#### RAW DATA
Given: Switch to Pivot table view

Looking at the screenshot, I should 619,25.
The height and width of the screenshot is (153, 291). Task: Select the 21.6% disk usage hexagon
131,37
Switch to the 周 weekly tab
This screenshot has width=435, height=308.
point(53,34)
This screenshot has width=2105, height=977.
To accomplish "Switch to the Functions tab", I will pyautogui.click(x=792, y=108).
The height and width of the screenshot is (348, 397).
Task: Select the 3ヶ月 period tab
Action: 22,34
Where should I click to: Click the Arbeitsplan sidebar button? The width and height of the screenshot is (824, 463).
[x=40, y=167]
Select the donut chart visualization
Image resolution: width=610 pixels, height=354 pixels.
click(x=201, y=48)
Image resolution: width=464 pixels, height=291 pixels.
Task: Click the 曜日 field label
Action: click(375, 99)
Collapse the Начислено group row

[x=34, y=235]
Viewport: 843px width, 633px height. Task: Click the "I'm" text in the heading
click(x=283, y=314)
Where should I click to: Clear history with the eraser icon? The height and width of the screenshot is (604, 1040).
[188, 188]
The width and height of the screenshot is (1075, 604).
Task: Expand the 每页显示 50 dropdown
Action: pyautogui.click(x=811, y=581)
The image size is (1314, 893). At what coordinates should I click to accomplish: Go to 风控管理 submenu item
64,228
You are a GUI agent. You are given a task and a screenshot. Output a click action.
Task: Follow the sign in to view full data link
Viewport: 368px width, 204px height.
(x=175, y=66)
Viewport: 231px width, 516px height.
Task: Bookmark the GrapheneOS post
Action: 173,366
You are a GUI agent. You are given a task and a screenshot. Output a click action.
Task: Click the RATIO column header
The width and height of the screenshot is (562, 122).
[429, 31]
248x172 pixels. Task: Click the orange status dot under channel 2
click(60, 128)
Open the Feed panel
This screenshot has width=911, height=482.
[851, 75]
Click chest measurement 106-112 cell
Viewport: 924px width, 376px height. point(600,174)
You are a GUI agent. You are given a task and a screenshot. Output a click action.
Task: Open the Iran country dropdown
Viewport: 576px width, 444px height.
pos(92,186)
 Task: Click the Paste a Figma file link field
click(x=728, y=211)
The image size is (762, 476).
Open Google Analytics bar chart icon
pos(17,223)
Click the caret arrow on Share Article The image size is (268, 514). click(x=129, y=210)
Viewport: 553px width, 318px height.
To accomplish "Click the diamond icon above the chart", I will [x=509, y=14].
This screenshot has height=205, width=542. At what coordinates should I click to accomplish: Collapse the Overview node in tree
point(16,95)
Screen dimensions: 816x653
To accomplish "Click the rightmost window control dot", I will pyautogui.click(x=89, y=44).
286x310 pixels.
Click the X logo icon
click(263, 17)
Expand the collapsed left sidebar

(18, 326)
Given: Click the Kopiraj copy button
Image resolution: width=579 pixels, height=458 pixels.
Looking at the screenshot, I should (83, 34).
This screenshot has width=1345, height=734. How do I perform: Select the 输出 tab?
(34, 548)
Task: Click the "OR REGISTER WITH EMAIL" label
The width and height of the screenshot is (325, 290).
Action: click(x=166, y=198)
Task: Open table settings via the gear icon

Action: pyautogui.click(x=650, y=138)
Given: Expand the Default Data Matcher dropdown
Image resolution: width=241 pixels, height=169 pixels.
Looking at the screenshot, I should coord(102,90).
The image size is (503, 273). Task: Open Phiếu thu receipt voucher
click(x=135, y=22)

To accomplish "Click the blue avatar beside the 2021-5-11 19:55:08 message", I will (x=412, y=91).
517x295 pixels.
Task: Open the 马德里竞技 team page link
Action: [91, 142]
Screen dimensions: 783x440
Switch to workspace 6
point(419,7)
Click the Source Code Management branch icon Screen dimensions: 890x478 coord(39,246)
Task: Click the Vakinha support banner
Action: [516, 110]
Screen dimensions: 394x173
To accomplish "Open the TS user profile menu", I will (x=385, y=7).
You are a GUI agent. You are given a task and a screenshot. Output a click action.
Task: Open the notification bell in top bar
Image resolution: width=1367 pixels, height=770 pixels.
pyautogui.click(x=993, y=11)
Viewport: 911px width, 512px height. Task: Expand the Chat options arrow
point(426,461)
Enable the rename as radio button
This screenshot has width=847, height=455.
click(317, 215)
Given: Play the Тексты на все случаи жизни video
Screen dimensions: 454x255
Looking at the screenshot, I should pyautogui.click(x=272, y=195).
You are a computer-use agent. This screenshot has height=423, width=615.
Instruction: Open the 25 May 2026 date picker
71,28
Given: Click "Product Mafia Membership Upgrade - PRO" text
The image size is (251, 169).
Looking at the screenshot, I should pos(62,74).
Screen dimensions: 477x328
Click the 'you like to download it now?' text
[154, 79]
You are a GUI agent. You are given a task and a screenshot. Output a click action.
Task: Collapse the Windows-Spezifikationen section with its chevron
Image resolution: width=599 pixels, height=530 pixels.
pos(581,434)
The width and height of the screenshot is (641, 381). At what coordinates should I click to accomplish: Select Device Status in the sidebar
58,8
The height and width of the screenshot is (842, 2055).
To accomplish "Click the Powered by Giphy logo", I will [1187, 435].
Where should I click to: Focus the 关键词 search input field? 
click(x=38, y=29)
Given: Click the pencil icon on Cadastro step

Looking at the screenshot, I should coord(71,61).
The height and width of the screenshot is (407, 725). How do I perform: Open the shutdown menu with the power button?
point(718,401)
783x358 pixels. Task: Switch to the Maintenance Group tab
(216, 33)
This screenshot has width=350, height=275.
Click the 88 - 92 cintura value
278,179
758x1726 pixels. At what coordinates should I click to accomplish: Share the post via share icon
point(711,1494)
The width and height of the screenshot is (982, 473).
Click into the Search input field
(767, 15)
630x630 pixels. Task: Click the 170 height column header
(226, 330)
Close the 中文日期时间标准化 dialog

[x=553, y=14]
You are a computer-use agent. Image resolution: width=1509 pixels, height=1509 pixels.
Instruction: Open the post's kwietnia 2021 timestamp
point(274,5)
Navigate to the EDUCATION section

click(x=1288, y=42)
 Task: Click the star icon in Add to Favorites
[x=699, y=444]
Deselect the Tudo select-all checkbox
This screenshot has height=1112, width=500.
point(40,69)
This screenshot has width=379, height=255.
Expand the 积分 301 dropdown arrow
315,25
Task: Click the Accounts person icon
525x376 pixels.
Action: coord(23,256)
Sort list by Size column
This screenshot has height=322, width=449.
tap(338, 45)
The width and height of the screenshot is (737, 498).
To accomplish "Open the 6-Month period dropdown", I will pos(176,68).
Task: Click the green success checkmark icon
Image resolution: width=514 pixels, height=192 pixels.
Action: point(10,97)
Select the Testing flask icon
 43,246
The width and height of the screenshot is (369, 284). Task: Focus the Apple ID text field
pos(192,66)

#### TASK OBJECTIVE
Out of the records, collect only those lines that contain the string "computer".

#### SOLUTION TO THIS TASK
You are a computer-use agent. This screenshot has height=423, width=615.
You are a computer-use agent. Image resolution: width=1509 pixels, height=1509 pixels.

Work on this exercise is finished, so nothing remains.